La France croyait avoir tourné la page du terrorisme après l’union nationale de janvier.
Mais le 13 novembre 2015 a brutalement rappelé que la guerre menée contre notre pays ne se gagne jamais par naïveté.
La nuit où la France a replongé dans l’effroi
Le 13 novembre 2015 commence comme un banal vendredi parisien. À Saint-Denis, le match France–Allemagne se joue sous la surveillance du président de la République. Quelques minutes plus tard, trois explosions retentissent autour du Stade de France. Les terroristes n’ont pas pu pénétrer dans l’enceinte, mais se font exploser à proximité : les premiers attentats-suicides en France. Un visiteur meurt, plusieurs sont blessés, et déjà l’onde de choc commence.
Cette première attaque ne sera pourtant qu’un prélude. L’essentiel du carnage se déploie dans les rues du 11ᵉ arrondissement : fusillades en rafale contre les terrasses, explosions, panique. Puis survient l’horreur absolue : l’assaut du Bataclan, où un concert de rock se transforme en scène de guerre. Les terroristes exécutent sans hésiter, méthodiquement, avec une froideur qui glace encore le pays dix ans plus tard.
Très vite, des policiers de la BAC pénètrent dans la salle. Sans gilet lourd, sans information complète, ils s’élancent. Ils parviennent à neutraliser l’un des assaillants. Pendant ce temps, une patrouille Sentinelle se tient à quelques centaines de mètres, prête à intervenir, mais bloquée par l’absence d’ordre clair du commandement.
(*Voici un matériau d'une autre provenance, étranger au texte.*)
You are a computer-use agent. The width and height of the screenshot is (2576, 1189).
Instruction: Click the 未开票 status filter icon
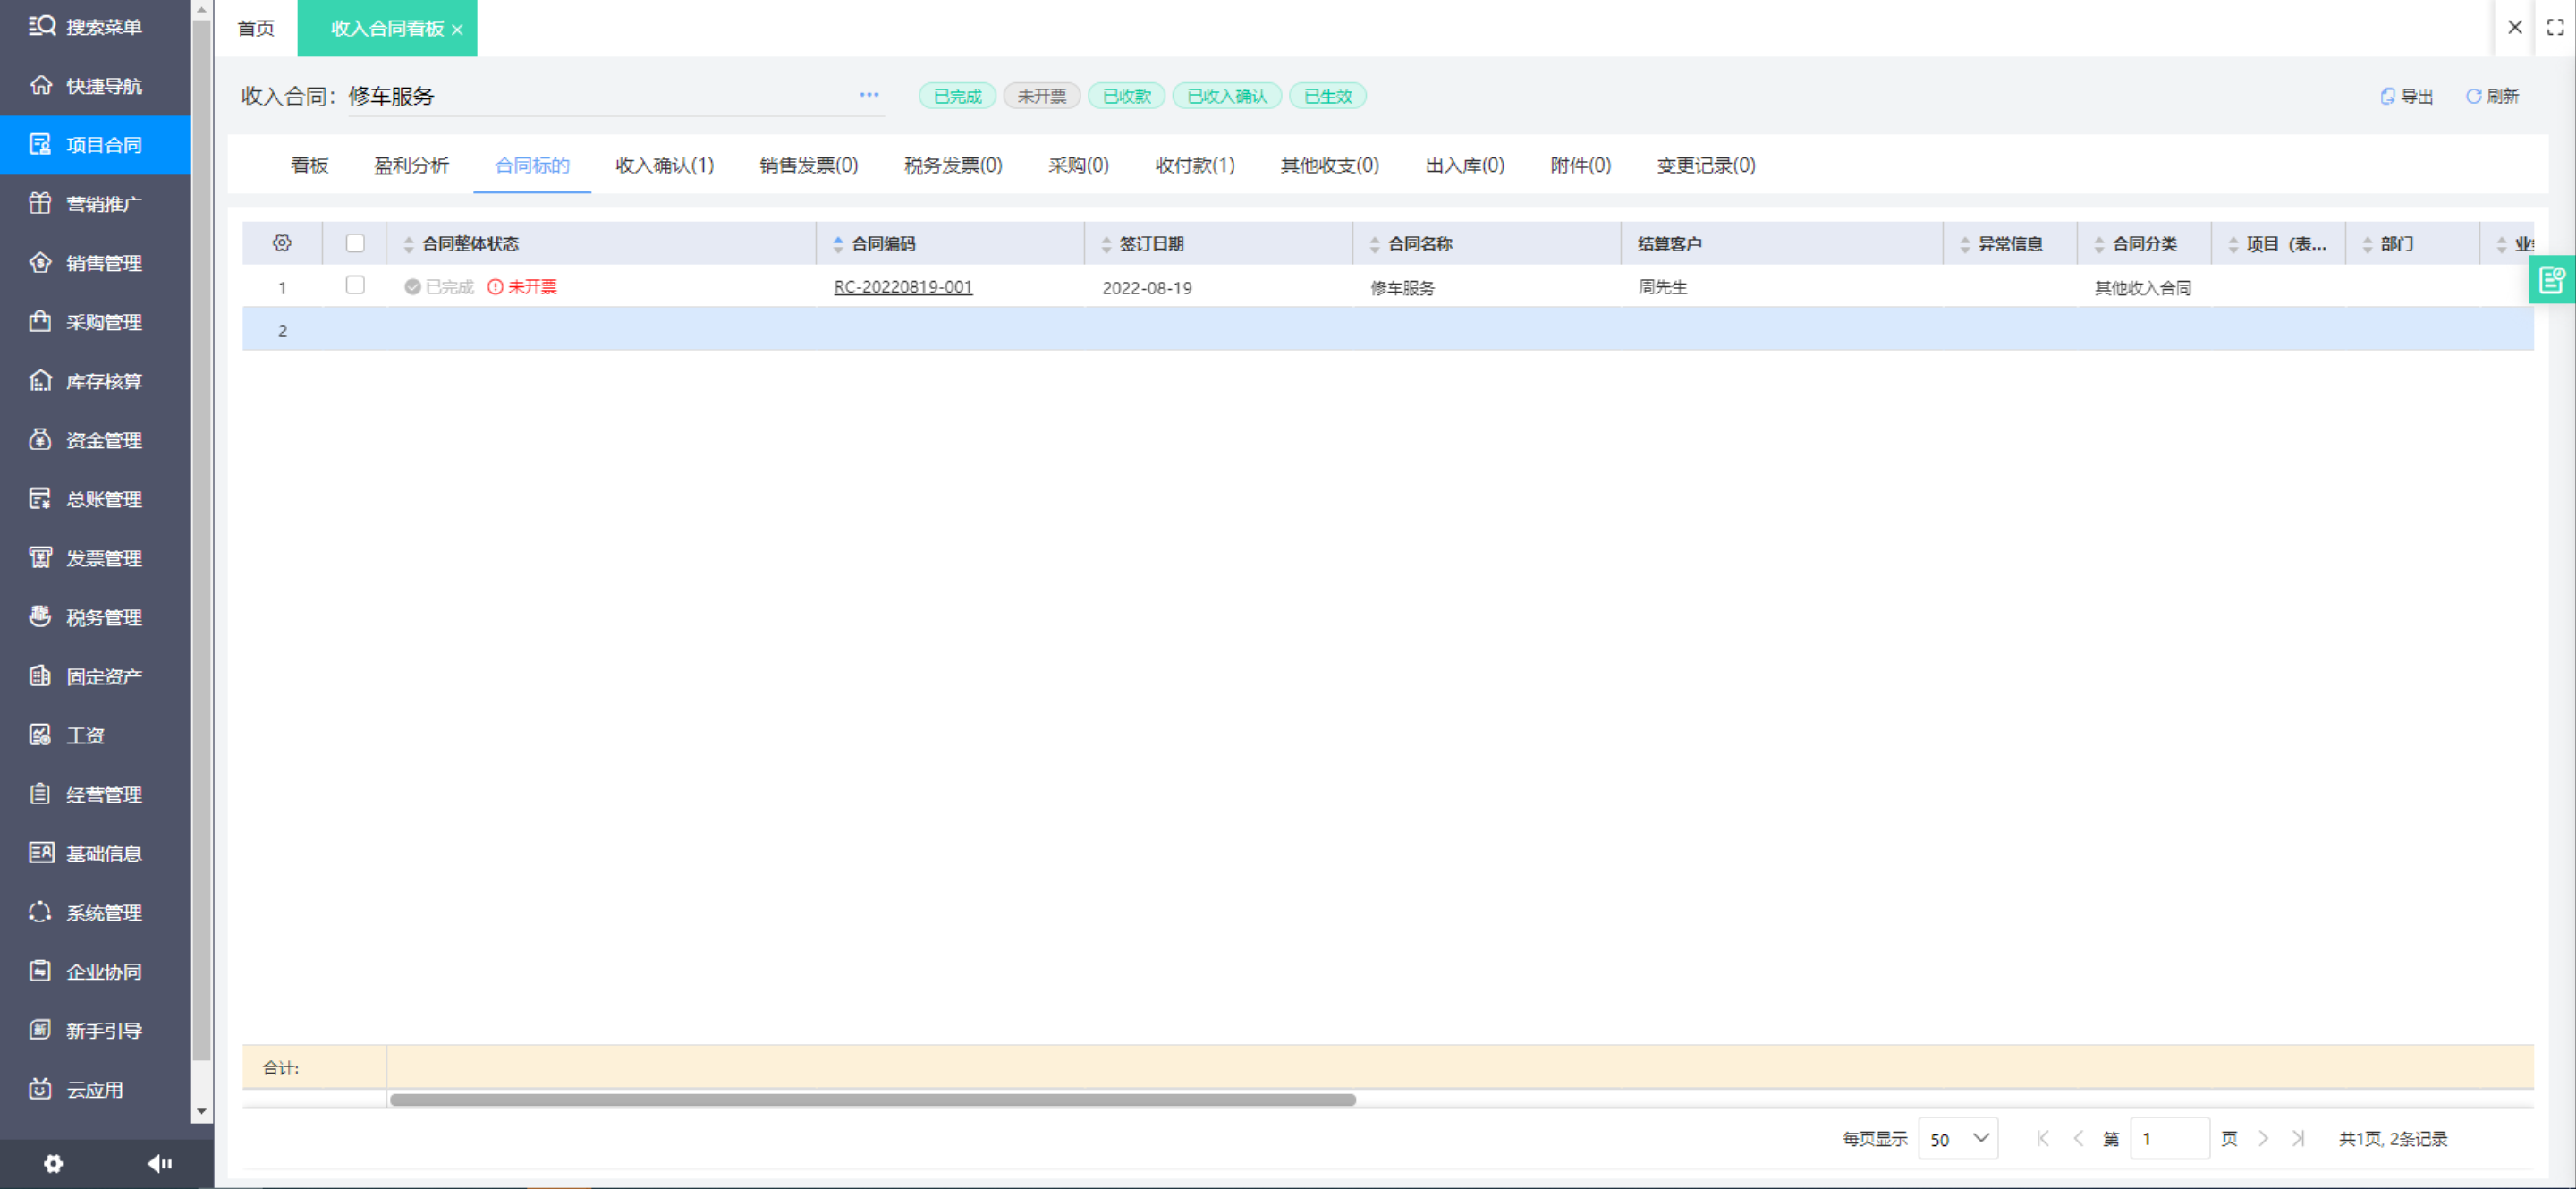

Une incompréhension dramatique qui fera date et poussera, dans les années suivantes, à repenser la coordination police–armée lors des crises majeures.
À l’aube, Paris ressemble à une ville assommée. Les hôpitaux tournent comme des blocs de campagne. Cent trente morts, plus de trois cent cinquante blessés, et une nation meurtrie comme jamais depuis la Libération. En Europe, seule la tuerie d’Atocha, en 2004, aura été plus meurtrière.
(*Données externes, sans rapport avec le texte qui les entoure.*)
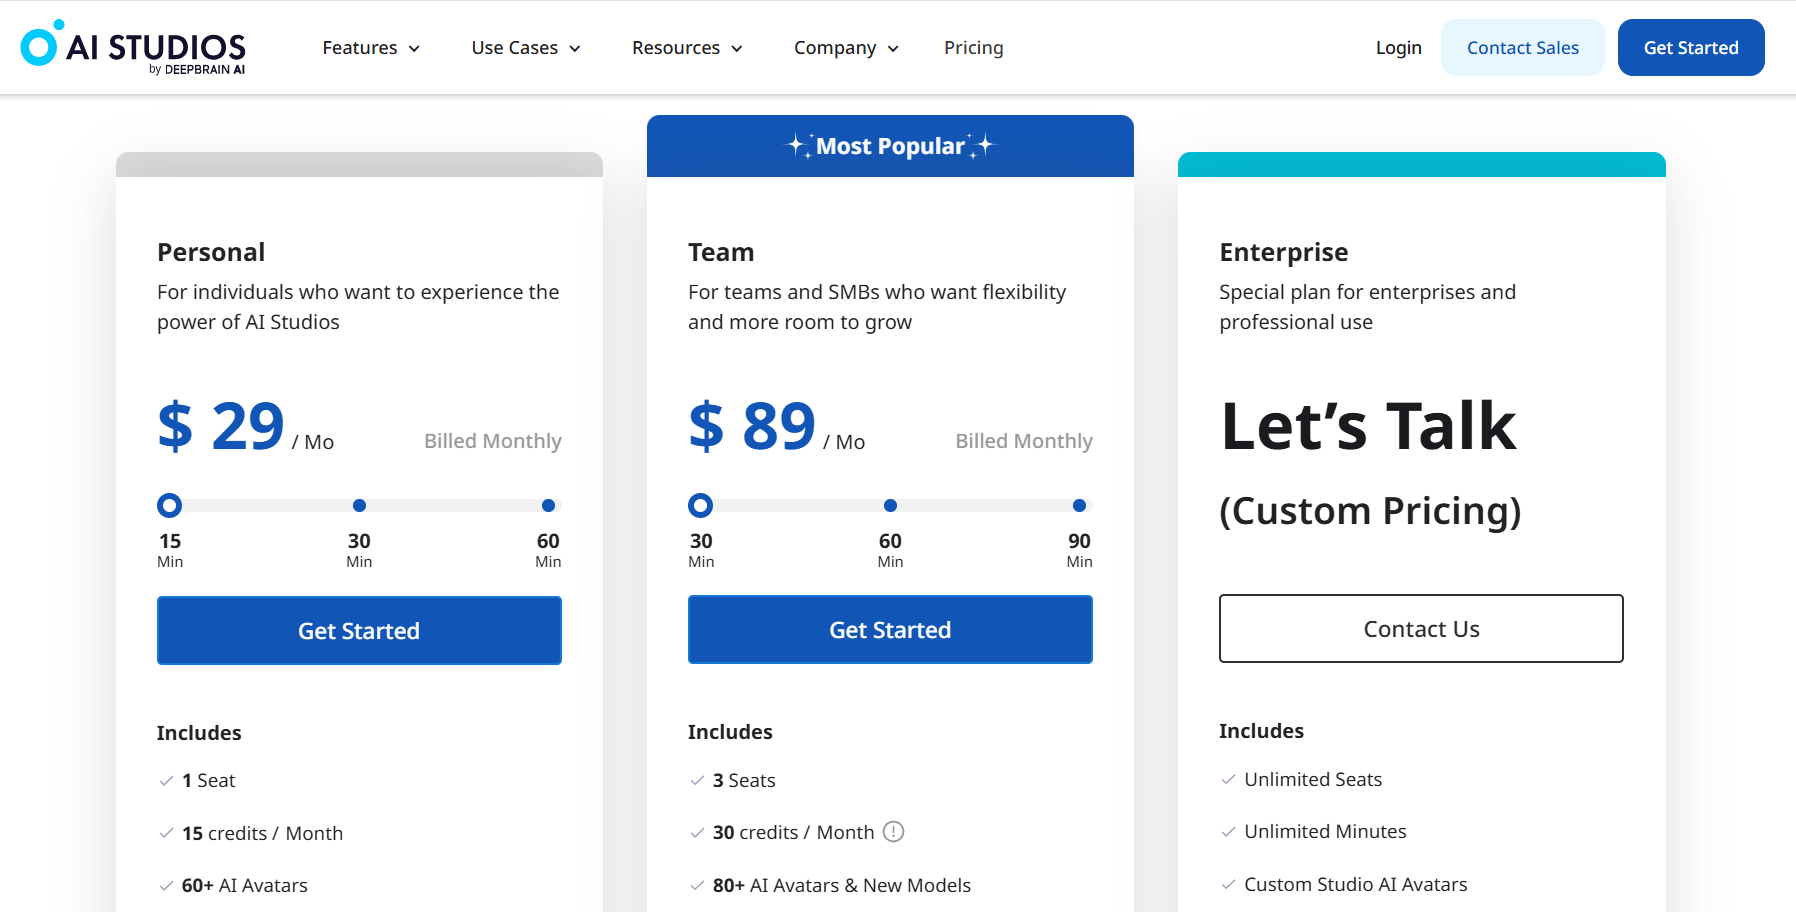The image size is (1796, 912).
Task: Click the 30 Min slider handle on Team plan
Action: (701, 506)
Une riposte française qui refuse l’ambiguïté
Au lendemain de la tragédie, l’exécutif choisit la sobriété. Pas de marche blanche, pas de nouvelle communion nationale comme en janvier. François Hollande parle d’un « acte de guerre commis par une armée terroriste », visant explicitement Daech. Cette désignation claire tranche avec des années d’euphémisation et rappelle la réalité stratégique : l’islamisme radical attaque la France parce qu’elle incarne une civilisation qui lui résiste.
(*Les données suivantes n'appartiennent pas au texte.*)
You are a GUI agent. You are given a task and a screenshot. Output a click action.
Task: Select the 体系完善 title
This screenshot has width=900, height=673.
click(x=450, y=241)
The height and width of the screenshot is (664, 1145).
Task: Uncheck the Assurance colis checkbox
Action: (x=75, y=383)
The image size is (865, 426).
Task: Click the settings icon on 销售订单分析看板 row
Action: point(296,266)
Dans les jours qui suivent, la traque s’intensifie. En Belgique, en France, les services de renseignement démantèlent les réseaux. Le 18 novembre, un assaut est mené à Saint-Denis contre un appartement où se cachent plusieurs terroristes. L’un d’eux déclenche sa ceinture. Parmi les morts : Abdelhamid Abaaoud, cerveau opérationnel venu de Belgique.
Au total, dix-huit complices présumés sont arrêtés, dont Salah Abdeslam, futur condamné à la perpétuité incompressible. La justice passe, lentement mais fermement. La France montre qu’elle sait frapper, enquêter, juger : un État de droit qui ne tremble pas n’est jamais un État faible.
Dix ans après : une mémoire brouillée, une menace toujours présente
Dix ans plus tard, la France n’a plus connu d’attentat de masse. Mais la menace a muté : attaques au couteau, individus isolés, profils instables revendiquant leur « allégeance » à une mouvance islamo-terroriste. Le danger n’a pas reculé : il s’est fragmenté.
Dans le même temps, un autre poison gagne du terrain : une montée de l’antisémitisme sans précédent depuis la Seconde Guerre mondiale. Comme en Belgique ou en Espagne, chaque tension au Moyen-Orient sert désormais de prétexte à cibler les Juifs de France. Les incidents récents notamment lors d’un concert à la Philharmonie de Paris rappellent que le fanatisme change de masque, mais jamais d’objectif.
Face à cela, le gouvernement choisit aujourd’hui de mettre en avant les victimes, d’ouvrir un futur Mémorial du terrorisme, de sanctuariser la mémoire. Un geste utile, mais insuffisant : une nation se protège d’abord en combattant l’idéologie qui la vise, non en se contemplant dans son propre malheur.
Le 13 novembre reste une blessure vive, mais aussi une leçon : la paix n’est jamais acquise, la faiblesse se paie au prix fort, et la France ne demeure forte que lorsqu’elle assume ce qu’elle est. Une civilisation qui renonce à défendre ses valeurs finit toujours par les perdre.
Aujourd’hui encore, cette nuit rouge rappelle que le courage des policiers, des soignants, des anonymes a empêché un drame encore plus grand. La France a été frappée, mais pas soumise. Et dix ans après, c’est peut-être cela, au fond, la véritable victoire.